I am adding this answer because the previous ones, though correct, do not emphasize that it is the probability of interaction of the electron that waves.
According to the well-validated theory of quantum mechanics, the wave function solution of a given potential or scattering problem, $Ψ$ is complex, i.e., not measurable. It is $Ψ^*Ψ$, a real number, that can be compared with the electron position measurement, and according to the postulates of quantum mechanics, it gives the probability for the electron to be measured at (x,y,z) at time t. It is not the electron's mass or energy that is waving, i.e., have sinusoidal behavior by showing interference patterns in the single electron double slit experiment.
electron build up over time
The electron is a point particle whenever it is measured, as in the pictures above, and this assumption is checked by experiments which give very tiny limits.
The accumulation of many electrons with the same scattering boundary conditions, as in the double slit experiment, shows a wave nature, confirming the probability behavior predicted by quantum mechanics.
So the electron interacts with the potentials and boundary conditions it is subjected to, and in interacting displays a probabilistic mechanical behavior, not deterministic as in classical mechanics interactions. This probability is what is predictable (determinable) in quantum mechanics, and is responsible for what is called the "wave" nature of a particle, which can only appear under accumulated interactions with the same boundary conditions.
This also answers @rolls.

• _PROVIDED MATERIAL_
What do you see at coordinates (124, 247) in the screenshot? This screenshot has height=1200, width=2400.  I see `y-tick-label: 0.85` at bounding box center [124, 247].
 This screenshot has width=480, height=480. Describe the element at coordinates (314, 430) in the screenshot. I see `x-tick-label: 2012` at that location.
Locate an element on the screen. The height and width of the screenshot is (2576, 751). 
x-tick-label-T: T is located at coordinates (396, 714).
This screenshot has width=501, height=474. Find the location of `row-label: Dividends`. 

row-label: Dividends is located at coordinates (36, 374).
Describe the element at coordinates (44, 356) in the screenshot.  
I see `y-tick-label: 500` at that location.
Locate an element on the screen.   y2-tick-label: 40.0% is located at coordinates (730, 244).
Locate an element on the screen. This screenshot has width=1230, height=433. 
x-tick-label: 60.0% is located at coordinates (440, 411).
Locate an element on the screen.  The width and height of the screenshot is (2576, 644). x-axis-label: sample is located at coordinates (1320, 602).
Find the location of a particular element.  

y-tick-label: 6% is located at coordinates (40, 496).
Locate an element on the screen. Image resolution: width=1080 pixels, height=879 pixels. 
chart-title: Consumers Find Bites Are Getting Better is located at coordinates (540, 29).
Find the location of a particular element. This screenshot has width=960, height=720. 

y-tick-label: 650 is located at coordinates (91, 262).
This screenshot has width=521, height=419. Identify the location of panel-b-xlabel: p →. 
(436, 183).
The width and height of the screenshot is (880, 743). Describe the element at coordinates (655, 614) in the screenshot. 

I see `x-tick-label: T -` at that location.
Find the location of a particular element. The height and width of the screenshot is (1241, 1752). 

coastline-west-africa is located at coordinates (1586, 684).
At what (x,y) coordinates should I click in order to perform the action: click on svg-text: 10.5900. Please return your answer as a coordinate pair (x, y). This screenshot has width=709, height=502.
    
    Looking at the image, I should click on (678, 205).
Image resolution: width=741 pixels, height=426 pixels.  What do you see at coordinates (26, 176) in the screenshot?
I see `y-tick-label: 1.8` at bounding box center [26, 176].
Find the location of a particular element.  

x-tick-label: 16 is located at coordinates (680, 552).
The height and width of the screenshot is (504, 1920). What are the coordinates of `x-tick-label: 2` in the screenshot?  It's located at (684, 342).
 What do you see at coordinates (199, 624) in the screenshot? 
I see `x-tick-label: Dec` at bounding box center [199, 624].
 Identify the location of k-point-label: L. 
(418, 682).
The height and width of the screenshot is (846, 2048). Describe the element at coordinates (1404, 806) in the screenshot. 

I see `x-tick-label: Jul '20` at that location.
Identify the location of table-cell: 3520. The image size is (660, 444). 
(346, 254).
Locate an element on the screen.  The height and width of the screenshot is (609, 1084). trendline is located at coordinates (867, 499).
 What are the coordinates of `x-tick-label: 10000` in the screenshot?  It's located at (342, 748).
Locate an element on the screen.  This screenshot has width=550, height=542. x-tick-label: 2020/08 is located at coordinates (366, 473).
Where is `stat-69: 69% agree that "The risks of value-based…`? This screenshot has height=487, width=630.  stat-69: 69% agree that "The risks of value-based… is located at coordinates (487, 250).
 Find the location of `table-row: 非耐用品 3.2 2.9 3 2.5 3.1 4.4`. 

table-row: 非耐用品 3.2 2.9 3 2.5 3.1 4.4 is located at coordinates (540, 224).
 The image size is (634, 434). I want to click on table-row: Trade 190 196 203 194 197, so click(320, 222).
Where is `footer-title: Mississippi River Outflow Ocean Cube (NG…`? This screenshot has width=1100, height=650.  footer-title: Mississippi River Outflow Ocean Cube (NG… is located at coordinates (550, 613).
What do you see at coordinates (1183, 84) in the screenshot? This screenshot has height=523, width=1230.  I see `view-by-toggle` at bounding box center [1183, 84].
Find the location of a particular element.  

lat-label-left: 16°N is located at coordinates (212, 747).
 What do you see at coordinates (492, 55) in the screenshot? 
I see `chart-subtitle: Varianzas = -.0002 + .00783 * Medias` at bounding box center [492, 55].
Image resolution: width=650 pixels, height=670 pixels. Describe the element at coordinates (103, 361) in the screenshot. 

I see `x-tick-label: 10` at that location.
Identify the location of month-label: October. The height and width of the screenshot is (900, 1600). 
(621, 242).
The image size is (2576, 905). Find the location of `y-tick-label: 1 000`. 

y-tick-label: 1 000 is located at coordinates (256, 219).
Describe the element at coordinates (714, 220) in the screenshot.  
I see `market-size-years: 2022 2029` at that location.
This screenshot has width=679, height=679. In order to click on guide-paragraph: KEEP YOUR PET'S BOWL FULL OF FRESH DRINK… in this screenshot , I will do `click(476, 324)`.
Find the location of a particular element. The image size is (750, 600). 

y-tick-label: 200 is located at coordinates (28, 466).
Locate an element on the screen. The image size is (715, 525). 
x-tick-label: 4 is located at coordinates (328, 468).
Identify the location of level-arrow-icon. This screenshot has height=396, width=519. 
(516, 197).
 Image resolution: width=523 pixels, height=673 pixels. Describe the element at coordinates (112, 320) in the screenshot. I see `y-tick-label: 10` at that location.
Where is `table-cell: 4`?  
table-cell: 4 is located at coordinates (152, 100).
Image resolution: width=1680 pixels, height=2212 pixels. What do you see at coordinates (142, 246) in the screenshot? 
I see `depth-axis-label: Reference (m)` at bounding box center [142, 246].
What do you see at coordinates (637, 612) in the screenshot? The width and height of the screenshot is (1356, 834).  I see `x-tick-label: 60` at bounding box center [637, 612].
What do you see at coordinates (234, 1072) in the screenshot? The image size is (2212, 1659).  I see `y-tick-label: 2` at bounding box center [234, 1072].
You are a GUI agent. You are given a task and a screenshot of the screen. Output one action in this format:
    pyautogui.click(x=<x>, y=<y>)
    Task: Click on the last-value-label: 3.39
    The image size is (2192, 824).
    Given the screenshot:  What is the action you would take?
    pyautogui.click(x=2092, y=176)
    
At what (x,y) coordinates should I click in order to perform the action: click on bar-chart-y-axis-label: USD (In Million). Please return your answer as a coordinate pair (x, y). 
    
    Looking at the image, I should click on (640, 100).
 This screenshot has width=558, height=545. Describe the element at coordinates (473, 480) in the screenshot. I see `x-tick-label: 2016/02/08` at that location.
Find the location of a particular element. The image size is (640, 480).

• _APPLY WHAT YOU READ_
a - Write out the part of the answer on electron waves between "So the electron" and "same boundary conditions.", inclusive, with no changes.
b - How many lines of the rows contain the string "非耐用品"? Case counts, and the reply should be the number alone.

• _EXPECTED RESULTS_
a -
So the electron interacts with the potentials and boundary conditions it is subjected to, and in interacting displays a probabilistic mechanical behavior, not deterministic as in classical mechanics interactions. This probability is what is predictable (determinable) in quantum mechanics, and is responsible for what is called the "wave" nature of a particle, which can only appear under accumulated interactions with the same boundary conditions.

b - 2